WHAT TO PRODUCE: Lines below starting with the line with "Given: Open the Security tab" and going on through the line with "Open 商品设置 for the 蔬菜 group" must be output exactly; the rest of the records must be left out.

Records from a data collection
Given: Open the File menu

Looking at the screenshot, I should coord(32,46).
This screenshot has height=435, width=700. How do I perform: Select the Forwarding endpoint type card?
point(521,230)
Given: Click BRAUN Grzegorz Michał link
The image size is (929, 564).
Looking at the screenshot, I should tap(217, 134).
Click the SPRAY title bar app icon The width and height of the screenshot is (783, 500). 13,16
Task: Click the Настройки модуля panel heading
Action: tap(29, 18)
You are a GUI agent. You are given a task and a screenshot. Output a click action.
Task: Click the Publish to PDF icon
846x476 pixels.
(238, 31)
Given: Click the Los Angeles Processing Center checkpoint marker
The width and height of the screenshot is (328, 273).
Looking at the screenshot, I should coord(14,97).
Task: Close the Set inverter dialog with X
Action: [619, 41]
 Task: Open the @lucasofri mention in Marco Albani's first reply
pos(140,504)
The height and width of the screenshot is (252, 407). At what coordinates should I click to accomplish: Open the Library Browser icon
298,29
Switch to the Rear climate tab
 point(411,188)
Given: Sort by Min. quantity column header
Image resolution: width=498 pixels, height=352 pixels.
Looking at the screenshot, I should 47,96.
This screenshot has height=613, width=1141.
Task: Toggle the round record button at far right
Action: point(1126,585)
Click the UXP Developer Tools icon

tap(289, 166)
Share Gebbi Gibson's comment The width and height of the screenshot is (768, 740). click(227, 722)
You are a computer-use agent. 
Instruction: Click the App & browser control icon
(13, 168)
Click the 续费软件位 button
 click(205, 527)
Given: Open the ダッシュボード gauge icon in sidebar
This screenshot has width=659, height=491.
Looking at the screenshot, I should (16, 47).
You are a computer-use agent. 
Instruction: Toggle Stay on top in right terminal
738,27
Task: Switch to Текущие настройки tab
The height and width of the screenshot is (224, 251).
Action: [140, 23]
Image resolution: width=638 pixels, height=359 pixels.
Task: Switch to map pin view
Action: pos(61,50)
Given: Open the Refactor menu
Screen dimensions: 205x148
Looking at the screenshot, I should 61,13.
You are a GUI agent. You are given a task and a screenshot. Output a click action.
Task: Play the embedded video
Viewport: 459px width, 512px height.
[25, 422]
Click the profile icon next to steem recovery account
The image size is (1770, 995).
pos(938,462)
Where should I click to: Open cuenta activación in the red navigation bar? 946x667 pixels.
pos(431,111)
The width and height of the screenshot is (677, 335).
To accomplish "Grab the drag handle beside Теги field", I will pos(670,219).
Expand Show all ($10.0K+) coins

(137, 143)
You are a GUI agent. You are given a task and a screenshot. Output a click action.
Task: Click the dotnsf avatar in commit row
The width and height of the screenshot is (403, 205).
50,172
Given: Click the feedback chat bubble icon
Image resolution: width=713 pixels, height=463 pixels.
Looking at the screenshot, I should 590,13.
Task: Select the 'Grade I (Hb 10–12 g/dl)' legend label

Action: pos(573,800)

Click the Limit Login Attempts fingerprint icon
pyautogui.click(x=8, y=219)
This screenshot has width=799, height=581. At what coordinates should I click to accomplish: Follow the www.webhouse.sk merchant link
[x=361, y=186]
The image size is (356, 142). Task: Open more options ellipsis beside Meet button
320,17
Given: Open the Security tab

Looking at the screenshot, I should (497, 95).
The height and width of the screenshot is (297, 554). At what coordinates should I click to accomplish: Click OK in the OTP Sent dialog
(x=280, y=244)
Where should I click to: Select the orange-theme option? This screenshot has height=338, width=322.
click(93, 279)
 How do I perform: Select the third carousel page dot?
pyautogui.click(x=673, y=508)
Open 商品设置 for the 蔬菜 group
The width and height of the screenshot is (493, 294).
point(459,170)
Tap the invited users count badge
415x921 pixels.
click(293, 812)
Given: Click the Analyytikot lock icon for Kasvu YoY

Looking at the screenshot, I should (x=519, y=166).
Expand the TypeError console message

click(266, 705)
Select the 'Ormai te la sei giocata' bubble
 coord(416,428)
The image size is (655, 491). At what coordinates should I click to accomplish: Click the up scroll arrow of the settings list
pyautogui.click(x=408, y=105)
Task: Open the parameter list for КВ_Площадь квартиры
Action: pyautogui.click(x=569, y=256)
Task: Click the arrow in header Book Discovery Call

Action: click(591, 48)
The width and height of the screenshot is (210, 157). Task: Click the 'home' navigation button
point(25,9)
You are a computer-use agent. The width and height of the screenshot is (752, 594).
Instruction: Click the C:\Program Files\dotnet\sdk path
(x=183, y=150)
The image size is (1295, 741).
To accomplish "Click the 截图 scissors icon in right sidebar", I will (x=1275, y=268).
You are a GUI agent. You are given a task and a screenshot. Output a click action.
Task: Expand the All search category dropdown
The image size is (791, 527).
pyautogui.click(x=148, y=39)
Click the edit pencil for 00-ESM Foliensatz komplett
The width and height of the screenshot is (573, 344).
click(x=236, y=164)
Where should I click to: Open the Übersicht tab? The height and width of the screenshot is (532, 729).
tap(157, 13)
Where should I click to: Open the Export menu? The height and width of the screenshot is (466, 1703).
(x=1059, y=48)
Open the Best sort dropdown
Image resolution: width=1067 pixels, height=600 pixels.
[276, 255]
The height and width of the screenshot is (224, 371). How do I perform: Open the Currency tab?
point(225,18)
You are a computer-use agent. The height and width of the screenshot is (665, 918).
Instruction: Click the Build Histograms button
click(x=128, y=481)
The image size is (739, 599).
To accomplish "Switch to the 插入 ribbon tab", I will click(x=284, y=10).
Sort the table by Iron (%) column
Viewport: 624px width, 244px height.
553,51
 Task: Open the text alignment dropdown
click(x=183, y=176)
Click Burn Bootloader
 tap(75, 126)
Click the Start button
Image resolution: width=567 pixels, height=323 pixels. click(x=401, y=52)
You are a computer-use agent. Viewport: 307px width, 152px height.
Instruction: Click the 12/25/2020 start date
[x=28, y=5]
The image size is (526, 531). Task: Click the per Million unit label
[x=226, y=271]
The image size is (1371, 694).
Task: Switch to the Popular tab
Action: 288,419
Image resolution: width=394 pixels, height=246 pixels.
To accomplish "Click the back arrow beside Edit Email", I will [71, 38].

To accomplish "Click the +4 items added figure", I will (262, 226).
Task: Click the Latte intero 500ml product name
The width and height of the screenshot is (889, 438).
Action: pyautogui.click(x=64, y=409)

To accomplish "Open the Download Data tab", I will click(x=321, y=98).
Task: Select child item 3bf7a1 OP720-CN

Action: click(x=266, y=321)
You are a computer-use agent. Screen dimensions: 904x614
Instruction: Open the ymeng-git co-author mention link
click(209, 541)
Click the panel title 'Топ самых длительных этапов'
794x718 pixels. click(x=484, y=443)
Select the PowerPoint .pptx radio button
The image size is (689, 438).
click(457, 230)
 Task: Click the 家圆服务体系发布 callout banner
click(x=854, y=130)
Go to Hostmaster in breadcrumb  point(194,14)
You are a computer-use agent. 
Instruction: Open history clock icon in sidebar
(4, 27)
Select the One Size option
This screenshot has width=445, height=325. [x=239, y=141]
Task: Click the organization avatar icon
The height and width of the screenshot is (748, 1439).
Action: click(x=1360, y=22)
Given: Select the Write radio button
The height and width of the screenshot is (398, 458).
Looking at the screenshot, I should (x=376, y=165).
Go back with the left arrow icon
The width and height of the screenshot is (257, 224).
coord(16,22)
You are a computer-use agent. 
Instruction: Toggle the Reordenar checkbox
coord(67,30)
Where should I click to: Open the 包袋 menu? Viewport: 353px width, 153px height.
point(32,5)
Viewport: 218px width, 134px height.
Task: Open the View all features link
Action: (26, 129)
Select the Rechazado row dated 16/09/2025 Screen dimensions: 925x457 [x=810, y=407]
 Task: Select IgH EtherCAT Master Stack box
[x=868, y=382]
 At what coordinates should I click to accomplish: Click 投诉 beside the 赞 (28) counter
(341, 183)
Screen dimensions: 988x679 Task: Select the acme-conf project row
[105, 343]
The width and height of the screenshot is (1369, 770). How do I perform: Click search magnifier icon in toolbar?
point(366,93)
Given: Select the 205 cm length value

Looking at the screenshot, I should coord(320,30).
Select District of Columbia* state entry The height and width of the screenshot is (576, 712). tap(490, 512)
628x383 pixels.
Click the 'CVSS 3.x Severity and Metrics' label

RESULT OF THIS TASK:
Given: Open the Security tab

Looking at the screenshot, I should (497, 95).
The height and width of the screenshot is (297, 554). At what coordinates should I click to accomplish: Click OK in the OTP Sent dialog
(x=280, y=244)
Where should I click to: Select the orange-theme option? This screenshot has height=338, width=322.
click(93, 279)
 How do I perform: Select the third carousel page dot?
pyautogui.click(x=673, y=508)
Open 商品设置 for the 蔬菜 group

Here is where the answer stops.